The reason the plume is vanishing is evolution in action. The reason the plume is vanishing is oil-eating bacteria, including never-before-seen species specially adapted to deal with events like the oil spill and its enormous oil plume. These creatures were discovered by the Berkeley team, which looked for microbes and microbial products and found lots, publishing their second study this week. They estimate that the microbes can degrade half a given quantity of oil in about three days. (The Woods Hole folks had estimated microbial activity indirectly by measuring oxygen, concluding that the bugs weren't doing much.)

You will find a particularly helpful explanation not in a blog, but in a newspaper news story, thus demonstrating that the MSM aren't quite dead yet. David Brown writes in the Washington Post:

From a purely Darwinian point of view, this was no surprise. About 500,000 barrels of oil get into into the gulf's water each years through seafloor seeps. (In comparison, the 1989 Exxon Valdez spill in Alaska was 260,000 barrels.) Natural selection has favored microbial species able to quickly use oil as a nutrient when it is around. It's particularly favored ones that can use it in very cold, bottom waters — conditions generally not conducive to rapid bacterial growth. Many of the species flourishing in the samples taken by the Berkeley group actually consume oil better at 40 degrees Fahrenheit than at 70 degrees.

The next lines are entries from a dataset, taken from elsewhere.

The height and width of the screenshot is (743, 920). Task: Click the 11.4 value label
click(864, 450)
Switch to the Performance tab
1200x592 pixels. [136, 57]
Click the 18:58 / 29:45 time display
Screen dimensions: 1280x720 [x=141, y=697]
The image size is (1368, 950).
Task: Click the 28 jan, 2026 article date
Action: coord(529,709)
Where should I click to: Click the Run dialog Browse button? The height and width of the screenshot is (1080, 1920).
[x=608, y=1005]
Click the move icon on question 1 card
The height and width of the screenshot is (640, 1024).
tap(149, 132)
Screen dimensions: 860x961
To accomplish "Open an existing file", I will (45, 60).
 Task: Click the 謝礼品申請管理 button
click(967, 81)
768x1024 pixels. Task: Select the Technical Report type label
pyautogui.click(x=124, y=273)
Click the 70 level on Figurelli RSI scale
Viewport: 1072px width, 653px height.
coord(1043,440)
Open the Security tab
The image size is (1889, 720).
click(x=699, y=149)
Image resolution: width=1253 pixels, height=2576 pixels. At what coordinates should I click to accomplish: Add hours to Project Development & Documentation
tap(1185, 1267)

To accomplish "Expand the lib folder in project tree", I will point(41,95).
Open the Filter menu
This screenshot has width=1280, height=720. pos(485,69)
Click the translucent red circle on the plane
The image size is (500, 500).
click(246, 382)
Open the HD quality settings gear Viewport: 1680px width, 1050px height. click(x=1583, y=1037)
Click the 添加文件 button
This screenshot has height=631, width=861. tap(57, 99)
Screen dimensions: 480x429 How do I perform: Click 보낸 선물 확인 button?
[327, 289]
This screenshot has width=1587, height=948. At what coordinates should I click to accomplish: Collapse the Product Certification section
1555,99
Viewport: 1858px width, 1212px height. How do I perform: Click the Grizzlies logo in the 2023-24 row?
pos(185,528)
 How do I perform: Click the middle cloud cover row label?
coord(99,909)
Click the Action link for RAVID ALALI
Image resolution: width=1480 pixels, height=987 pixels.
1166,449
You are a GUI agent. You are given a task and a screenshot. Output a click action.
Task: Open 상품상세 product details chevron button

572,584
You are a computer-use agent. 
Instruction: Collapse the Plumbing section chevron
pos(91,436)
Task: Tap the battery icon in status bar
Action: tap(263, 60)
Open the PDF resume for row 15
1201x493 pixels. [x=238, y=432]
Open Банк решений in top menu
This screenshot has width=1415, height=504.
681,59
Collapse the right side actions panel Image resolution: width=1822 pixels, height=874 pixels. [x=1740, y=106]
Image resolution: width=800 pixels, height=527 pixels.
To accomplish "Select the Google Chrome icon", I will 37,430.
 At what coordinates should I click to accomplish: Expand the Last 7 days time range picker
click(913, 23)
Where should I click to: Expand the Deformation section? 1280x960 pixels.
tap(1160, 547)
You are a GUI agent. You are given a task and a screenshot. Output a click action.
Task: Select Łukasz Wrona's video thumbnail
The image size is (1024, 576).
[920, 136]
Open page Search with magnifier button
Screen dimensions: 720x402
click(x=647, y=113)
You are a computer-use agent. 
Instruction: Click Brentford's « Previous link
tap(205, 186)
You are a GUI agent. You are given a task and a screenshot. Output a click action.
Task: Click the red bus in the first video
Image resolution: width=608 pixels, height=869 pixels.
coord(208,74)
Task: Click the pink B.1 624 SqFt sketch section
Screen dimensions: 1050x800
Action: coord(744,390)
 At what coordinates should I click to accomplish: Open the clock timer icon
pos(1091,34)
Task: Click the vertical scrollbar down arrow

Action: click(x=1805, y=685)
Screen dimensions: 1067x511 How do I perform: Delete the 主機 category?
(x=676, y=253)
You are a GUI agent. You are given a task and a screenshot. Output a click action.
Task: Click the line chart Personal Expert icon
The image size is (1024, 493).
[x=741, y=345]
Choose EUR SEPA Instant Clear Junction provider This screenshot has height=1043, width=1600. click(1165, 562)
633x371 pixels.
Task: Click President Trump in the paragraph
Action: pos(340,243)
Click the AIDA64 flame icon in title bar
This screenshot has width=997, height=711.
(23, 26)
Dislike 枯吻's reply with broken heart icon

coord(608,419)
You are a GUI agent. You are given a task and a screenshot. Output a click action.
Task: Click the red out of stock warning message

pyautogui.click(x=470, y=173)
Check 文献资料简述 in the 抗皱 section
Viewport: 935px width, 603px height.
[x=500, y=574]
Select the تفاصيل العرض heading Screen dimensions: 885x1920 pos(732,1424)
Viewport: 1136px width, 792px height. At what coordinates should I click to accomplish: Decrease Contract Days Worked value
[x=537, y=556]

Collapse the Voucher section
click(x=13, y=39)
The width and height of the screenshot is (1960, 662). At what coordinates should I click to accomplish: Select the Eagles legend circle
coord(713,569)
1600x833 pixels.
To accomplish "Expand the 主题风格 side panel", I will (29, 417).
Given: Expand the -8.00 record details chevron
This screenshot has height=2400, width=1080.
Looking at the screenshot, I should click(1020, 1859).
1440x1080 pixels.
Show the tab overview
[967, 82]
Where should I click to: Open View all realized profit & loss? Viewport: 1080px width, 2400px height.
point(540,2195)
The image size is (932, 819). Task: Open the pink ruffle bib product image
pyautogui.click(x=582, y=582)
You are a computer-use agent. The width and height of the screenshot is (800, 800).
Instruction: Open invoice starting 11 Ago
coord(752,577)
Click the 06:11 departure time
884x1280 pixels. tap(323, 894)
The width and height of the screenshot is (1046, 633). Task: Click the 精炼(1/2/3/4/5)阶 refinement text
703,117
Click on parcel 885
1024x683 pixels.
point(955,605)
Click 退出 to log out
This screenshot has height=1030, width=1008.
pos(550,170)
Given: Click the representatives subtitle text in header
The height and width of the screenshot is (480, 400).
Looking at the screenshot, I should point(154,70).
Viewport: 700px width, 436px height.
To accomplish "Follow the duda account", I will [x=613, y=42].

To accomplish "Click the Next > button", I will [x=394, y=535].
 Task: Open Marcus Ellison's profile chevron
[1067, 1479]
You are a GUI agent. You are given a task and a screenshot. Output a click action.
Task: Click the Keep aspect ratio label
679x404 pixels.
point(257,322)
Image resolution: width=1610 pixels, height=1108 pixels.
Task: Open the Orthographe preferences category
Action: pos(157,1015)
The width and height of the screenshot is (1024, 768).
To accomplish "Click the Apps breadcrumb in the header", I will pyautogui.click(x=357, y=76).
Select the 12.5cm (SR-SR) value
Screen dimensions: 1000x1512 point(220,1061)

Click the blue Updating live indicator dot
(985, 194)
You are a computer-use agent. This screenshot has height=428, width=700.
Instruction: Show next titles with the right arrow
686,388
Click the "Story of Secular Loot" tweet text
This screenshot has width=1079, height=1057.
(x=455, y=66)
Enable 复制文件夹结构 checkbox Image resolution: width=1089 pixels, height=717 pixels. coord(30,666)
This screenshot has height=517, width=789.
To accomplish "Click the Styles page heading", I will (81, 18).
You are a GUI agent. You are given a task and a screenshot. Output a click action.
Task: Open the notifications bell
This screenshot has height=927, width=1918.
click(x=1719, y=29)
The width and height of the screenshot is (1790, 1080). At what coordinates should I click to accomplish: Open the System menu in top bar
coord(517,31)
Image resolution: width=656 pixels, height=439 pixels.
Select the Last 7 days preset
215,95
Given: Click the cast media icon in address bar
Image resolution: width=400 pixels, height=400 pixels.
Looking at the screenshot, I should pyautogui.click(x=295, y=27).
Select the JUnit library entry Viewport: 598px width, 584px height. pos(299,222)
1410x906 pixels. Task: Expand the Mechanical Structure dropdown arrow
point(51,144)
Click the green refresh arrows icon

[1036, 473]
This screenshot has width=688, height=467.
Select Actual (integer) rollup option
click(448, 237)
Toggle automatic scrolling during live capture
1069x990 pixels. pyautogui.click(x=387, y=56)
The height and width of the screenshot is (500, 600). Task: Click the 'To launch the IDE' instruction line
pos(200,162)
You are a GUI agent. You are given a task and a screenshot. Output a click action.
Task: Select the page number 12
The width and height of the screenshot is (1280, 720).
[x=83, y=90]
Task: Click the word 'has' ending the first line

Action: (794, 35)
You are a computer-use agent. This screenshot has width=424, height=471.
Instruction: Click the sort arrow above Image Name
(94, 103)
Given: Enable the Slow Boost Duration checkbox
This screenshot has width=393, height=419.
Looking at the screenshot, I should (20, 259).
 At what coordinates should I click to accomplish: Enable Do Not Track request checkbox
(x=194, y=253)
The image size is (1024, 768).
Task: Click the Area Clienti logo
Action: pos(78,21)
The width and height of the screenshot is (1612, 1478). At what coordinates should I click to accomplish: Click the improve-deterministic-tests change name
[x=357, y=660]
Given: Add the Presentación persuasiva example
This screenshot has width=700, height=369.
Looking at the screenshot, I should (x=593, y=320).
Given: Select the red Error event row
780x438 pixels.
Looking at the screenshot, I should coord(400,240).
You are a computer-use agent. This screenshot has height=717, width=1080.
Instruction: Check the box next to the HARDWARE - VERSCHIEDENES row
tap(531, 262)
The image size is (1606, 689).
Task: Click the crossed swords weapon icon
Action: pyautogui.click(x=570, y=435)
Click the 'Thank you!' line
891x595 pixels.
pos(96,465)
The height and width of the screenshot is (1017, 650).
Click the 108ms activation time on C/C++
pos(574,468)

Lots of bloggery, too, naturally. The Knight Science Journalism Trackers were on the case; see Phil Hilts here, Boyce Rensberger here, and obtain further elucidation from the several comments to both posts. At the Columbia Journalism Review's blog The Observatory, Curtis Brainard also chronicles journalists' perplexity.

At Deep-Sea News, Dr M ruminates on the microbes and the effects of oxygen (or lack of it) in the depths. At Wired Science, Brandon Keim is cautiously optimistic, with the emphasis on cautiously. Greenwire's Katie Howell reports how the administration is not backing down from its earlier estimates that some 75% of the oil is gone. (Once more, apologies, but I imagine the Berkeley paper is helping to stiffen official backbones.) Robert Service is at the American Chemical Society meeting in Boston and reports for ScienceInsider that the news about environmental damage from the spill appears encouraging.

MIT LAUNCHES CAMPAIGN TO STARVE ANIMALS. So it turns out that MIT is aiming to put those marvelous helpful bugs out of business — to say nothing of out-of-work Gulf fisherpersons who were bringing in some income by assisting with the cleanup. MIT engineers are working on solar-powered robots called Seaswarm. Rosa Golijan at Gizmodo reports that they claim a 5000 robot-strong Seaswarm could have cleaned up the Gulf spill in a month.

But MIT, what will the bacteria eat? What will the unemployed fisherpersons eat?

THE EVOLUTION OF SCIENCE BLOGGING INFRASTRUCTURE. Running out of time, as usual. But not before calling your attention to a major new science blogging development.

Scienceblogging.org is something we have needed for a long time: a science blog aggregator. The slogan is "Your one-stop shop for the most recent science blogging." Links to hundreds of science blog posts, maybe thousands, including several in languages other than English. They are making a huge effort to be comprehensive, and as far as I can tell achieving it.